--- RECORDS FOR THE EXERCISE Enclosed Below ---

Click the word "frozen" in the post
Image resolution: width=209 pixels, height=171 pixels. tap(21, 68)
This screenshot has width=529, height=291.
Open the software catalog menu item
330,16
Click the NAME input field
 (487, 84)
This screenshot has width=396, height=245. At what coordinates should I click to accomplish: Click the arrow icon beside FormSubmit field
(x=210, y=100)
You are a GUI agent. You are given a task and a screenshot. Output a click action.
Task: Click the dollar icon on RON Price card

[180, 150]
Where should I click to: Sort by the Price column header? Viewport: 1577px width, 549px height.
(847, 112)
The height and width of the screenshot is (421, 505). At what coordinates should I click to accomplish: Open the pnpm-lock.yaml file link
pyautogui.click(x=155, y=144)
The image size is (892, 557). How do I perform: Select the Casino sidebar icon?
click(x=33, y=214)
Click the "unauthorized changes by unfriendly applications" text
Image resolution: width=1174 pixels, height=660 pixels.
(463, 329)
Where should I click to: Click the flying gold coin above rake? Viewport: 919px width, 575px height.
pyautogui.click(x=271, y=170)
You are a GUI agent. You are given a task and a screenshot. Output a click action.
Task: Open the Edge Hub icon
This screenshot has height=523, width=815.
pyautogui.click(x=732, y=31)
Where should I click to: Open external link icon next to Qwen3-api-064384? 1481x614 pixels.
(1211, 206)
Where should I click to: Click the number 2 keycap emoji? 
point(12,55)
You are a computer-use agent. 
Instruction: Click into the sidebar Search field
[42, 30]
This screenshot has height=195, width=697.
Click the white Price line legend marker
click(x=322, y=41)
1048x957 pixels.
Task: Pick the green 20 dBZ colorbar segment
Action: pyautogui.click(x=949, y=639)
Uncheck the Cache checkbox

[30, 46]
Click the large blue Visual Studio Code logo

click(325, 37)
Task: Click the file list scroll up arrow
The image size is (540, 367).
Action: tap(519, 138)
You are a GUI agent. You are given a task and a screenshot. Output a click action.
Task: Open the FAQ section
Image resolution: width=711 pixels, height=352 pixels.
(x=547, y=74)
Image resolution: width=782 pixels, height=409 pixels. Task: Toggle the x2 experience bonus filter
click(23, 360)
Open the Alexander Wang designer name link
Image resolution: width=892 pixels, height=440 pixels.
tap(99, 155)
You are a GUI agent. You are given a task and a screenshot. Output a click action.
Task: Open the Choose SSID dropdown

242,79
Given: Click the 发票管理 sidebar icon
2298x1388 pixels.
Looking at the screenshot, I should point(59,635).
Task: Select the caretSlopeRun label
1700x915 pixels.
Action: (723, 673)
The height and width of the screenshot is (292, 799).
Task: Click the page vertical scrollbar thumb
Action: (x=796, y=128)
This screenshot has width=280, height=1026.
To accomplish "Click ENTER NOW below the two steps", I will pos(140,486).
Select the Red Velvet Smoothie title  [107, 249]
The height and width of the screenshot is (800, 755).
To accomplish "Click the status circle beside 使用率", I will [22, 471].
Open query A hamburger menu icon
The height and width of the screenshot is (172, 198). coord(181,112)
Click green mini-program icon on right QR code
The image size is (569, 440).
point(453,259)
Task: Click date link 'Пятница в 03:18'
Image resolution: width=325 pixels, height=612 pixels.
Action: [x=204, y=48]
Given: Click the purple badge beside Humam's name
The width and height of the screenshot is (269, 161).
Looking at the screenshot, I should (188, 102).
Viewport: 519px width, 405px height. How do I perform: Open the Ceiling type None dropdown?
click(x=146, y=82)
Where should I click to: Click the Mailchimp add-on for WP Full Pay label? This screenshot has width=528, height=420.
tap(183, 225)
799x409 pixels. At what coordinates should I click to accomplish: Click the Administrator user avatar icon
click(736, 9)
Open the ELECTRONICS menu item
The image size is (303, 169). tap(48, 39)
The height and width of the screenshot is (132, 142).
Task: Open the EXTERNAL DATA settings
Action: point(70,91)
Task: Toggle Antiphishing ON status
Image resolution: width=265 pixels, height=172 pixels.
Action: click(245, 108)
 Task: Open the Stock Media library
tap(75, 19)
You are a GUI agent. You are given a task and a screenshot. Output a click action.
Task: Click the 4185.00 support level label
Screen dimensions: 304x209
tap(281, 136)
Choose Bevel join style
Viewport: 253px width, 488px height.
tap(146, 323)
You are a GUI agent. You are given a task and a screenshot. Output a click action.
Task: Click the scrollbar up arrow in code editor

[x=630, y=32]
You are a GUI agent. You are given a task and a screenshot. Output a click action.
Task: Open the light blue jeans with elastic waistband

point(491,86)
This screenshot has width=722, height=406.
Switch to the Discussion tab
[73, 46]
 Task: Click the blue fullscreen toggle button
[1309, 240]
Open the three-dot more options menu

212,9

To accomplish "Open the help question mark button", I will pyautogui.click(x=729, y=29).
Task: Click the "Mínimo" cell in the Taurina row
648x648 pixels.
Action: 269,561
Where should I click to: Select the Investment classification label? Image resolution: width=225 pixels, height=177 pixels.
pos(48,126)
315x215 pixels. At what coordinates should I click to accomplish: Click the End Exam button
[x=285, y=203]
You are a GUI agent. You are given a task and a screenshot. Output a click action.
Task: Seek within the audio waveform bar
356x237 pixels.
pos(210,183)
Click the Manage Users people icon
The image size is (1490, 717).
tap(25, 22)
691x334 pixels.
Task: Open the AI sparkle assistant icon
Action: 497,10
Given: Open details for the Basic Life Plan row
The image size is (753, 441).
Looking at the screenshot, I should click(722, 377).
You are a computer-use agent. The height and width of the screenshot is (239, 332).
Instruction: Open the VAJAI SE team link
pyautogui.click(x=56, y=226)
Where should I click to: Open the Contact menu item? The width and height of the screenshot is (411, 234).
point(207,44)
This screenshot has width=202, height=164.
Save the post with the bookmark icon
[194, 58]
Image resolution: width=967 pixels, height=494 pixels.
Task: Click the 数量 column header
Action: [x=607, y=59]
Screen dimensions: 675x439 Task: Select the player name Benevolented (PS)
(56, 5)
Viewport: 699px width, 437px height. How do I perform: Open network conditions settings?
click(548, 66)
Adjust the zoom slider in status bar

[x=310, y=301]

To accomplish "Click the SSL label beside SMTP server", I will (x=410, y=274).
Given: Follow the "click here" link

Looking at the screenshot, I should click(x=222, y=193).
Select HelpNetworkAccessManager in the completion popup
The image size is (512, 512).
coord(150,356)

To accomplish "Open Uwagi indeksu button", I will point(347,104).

--- End of Enclosed RECORDS FOR THE EXERCISE ---

[WHAT YOU SHOULD DO]: Copy the lines above that hold the word "computer".

[ANSWER SECTION]:
You are a computer-use agent. 
You are a computer-use agent. The height and width of the screenshot is (239, 332).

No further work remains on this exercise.